New Normal: Endowments Becoming Volatility Conscious
February 1, 2013
The nation’s endowment pools, ranging to those of community colleges down Main Street to the larger research institutions in Cambridge, Mass., recorded an average -0.3% return over the course of the prior volatile fiscal period, according to the 2012 NACUBO-Commonfund Study of Endowments.
In the fourth annual study, which included 831 colleges and universities varying in endowment size from over $30 billion to under $1 million, the joint analysis by the National Association of College and University Business Officers (NACUBO) and the Commonfund Institute listed that returns did not continue their bounce back trend in 2012.
Verne Sedlacek, president and CEO of Commonfund, said Thursday morning that college universities have in effect “lost ground when you adjust for inflation” following the last 10 year period, which has been rife with problems due to the financial crisis and the great recession.

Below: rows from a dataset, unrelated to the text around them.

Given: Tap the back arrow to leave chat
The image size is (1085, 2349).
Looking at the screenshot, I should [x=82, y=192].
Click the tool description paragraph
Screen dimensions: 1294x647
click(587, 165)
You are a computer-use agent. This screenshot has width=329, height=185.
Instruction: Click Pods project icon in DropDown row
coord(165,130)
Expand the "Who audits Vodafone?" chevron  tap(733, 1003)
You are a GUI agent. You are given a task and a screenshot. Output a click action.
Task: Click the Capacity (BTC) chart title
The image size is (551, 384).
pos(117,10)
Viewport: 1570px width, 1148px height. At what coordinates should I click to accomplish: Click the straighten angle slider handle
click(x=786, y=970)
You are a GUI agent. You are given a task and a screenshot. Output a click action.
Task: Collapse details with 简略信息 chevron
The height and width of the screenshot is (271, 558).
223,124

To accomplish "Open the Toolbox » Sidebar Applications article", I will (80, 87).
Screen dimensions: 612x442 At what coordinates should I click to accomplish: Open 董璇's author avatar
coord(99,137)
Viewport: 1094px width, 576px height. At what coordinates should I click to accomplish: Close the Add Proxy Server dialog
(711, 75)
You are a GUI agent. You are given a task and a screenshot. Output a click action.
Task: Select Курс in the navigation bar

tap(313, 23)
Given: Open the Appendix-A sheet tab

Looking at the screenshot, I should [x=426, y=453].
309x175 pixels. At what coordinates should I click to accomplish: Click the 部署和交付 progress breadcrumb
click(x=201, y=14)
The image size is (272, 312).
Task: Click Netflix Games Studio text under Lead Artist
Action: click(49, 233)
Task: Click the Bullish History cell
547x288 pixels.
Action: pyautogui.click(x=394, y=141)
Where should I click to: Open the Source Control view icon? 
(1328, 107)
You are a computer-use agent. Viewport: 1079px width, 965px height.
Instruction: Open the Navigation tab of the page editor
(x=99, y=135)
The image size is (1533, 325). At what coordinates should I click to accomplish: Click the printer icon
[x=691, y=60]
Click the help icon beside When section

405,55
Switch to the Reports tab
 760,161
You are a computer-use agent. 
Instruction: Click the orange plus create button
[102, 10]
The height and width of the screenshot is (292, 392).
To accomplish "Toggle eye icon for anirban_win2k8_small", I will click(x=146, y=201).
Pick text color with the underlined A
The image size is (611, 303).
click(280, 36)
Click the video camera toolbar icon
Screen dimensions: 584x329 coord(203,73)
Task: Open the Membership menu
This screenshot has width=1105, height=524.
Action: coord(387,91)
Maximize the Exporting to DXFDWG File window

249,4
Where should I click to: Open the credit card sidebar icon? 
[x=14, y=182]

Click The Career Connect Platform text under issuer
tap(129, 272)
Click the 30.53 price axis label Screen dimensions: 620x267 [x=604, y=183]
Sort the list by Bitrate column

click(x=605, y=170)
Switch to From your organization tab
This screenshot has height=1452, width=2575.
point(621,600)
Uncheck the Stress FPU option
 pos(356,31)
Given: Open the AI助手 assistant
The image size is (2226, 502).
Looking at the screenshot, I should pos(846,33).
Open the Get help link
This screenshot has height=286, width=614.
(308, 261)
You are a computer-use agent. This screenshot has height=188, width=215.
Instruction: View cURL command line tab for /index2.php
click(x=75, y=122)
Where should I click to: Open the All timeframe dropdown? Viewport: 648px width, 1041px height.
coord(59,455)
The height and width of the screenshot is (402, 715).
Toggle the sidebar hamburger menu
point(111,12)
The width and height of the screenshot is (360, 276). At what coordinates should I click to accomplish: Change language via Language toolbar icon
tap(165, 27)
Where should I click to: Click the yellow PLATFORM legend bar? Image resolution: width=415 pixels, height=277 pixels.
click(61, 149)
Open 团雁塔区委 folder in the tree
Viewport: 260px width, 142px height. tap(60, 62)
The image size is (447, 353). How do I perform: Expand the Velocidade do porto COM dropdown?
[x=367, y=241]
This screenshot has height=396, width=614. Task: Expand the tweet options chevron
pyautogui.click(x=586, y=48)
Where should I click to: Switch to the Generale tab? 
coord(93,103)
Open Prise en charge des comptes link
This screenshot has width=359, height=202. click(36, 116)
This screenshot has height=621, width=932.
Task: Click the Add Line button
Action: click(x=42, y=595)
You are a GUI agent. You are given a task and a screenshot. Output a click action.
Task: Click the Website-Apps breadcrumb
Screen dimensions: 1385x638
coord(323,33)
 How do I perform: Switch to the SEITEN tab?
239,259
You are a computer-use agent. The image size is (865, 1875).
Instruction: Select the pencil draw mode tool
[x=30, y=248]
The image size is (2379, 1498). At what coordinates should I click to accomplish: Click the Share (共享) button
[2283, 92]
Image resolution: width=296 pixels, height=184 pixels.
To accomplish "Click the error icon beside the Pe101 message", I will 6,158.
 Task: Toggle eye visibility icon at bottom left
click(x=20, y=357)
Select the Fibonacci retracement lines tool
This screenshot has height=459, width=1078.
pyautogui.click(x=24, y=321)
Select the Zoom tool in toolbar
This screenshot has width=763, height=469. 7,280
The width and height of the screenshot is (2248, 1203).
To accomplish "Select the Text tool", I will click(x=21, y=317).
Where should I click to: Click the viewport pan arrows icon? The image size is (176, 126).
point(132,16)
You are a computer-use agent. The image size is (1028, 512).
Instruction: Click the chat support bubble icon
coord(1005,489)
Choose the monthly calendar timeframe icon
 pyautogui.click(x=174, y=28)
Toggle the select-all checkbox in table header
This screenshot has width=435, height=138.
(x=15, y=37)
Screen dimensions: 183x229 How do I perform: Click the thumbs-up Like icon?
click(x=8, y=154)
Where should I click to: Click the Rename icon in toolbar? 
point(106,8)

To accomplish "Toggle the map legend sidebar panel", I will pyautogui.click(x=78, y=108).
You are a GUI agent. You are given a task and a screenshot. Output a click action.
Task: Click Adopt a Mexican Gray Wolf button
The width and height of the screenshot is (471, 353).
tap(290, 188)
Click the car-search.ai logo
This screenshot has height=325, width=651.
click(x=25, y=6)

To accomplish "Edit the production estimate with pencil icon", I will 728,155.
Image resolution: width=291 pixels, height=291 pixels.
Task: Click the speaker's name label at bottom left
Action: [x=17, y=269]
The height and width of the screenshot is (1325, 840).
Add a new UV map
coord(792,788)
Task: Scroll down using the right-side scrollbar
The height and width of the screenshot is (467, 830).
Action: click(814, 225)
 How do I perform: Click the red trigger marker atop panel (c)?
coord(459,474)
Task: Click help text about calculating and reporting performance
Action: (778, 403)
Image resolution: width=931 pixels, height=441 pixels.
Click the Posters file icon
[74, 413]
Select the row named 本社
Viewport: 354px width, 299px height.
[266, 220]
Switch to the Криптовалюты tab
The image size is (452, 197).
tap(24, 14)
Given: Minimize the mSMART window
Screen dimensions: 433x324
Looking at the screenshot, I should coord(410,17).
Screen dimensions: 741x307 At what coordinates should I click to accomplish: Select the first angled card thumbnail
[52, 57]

In October 2012, preliminary figures compiled by the joint study reported that the sample reached an -0.3% return for the year that ended June 30. Roughly 463 schools were tallied at the time.
Previously, in January 2012, the 823 institutions included in the 2011 recap hit an average 19.2% return net of fees, indicating a 11.9% improvement in returns from the prior year, the third annual joint study listed.
“…Even though we had a really great year, many of our institutions are still not at a point where they’ve recovered, in terms of value, from the recession,” NACUBO President and CEO John Walda said early last year. “47% of the institutions participating in both 2009 and 2011” are still below.
Similarly, Walda’s comments in New York City yesterday indicated that universities’ increased spending in 2012 from postings in 2011. He noted that 8.7% of the operating budget comes from endowment funds.
“….These increases are quite important, and would suggest they are making up for other revenue,” Walda said. Many “view endowments as one part of the solution to financial pressures,” he added.
The race to catch up was not assisted by the dismal returns recorded for international equities’ -11.8%, -10.1% posting for commodities and managed futures, -1.2% for hedge funds and -0.8% for energy and natural resources.
It was a “terrible year for active management,” Sedlacek added, when comparing the nearly S&P’s 5.5% return to that of domestic equities’ 2% return for the same period.
However, fixed-income, private equity and venture capital management techniques had very good years for the sample group of endowments.
When asked about what the future holds for hedging vehicles, Sedlacek explained the strategies were doomed for poor performance due to it being “a function of active management.”
“I don’t think that they have any massive outflows from hedge funds, but it’s something that people certainly question,” Sedlacek noted.
In terms of management of assets, Walda commented that “volatility is something that the managers of endowments have learned to live with and deal with, and I think it’s a part of the reality going forward as well.”
“The long-term goal of most endowments are to exist in perpetuity, and grow at the rate of inflation, while spending a portion on current operations,” Commonfund’s leader commented this week. “That portion on general operation is between four and five percent of the value of the endowment.”
Sedlacek added that average cost of operation have grown 3.8% each year.